__Task data__.
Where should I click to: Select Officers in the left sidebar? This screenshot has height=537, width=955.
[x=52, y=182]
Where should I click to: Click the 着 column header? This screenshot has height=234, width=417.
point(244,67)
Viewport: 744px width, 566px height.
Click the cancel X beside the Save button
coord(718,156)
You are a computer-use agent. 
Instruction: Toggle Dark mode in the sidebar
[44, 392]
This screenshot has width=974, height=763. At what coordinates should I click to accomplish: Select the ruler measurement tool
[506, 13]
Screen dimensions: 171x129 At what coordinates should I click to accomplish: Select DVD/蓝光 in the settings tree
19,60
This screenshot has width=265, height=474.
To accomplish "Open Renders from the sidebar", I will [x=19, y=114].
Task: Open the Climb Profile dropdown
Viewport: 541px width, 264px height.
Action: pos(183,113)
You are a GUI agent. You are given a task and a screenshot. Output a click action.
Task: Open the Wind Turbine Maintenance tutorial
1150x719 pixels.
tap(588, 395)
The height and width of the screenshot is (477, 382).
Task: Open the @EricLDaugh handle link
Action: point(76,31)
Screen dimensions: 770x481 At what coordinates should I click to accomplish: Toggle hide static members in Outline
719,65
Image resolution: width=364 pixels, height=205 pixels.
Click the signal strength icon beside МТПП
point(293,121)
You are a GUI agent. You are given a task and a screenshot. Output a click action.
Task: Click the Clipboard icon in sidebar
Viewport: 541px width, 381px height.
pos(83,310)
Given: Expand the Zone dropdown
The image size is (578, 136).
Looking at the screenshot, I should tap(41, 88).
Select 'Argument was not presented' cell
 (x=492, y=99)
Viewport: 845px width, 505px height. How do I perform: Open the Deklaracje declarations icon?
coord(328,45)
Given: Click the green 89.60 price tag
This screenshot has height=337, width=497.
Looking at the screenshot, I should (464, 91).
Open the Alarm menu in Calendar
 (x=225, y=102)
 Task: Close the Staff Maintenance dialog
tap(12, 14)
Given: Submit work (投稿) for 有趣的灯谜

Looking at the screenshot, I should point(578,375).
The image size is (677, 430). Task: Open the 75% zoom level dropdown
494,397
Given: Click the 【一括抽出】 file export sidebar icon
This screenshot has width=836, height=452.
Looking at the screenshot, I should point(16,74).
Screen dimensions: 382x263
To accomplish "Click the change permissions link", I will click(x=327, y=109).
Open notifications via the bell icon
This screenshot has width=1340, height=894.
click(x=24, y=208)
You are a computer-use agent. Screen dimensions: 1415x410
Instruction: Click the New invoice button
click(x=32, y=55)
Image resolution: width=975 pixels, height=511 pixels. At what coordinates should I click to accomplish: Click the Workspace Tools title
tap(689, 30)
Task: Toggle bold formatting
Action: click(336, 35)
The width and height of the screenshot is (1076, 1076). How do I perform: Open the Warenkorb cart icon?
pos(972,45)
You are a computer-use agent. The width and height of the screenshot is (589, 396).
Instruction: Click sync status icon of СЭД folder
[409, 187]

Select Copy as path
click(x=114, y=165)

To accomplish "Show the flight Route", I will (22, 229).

__Work to complete__.
Output all lines from the beginning of the data up to the line holding "Task: Open the Wind", that line included, exactly as written.

__Solution below__.
Where should I click to: Select Officers in the left sidebar? This screenshot has height=537, width=955.
[x=52, y=182]
Where should I click to: Click the 着 column header? This screenshot has height=234, width=417.
point(244,67)
Viewport: 744px width, 566px height.
Click the cancel X beside the Save button
coord(718,156)
You are a computer-use agent. 
Instruction: Toggle Dark mode in the sidebar
[44, 392]
This screenshot has width=974, height=763. At what coordinates should I click to accomplish: Select the ruler measurement tool
[506, 13]
Screen dimensions: 171x129 At what coordinates should I click to accomplish: Select DVD/蓝光 in the settings tree
19,60
This screenshot has width=265, height=474.
To accomplish "Open Renders from the sidebar", I will [x=19, y=114].
Task: Open the Climb Profile dropdown
Viewport: 541px width, 264px height.
Action: pos(183,113)
You are a GUI agent. You are given a task and a screenshot. Output a click action.
Task: Open the Wind Turbine Maintenance tutorial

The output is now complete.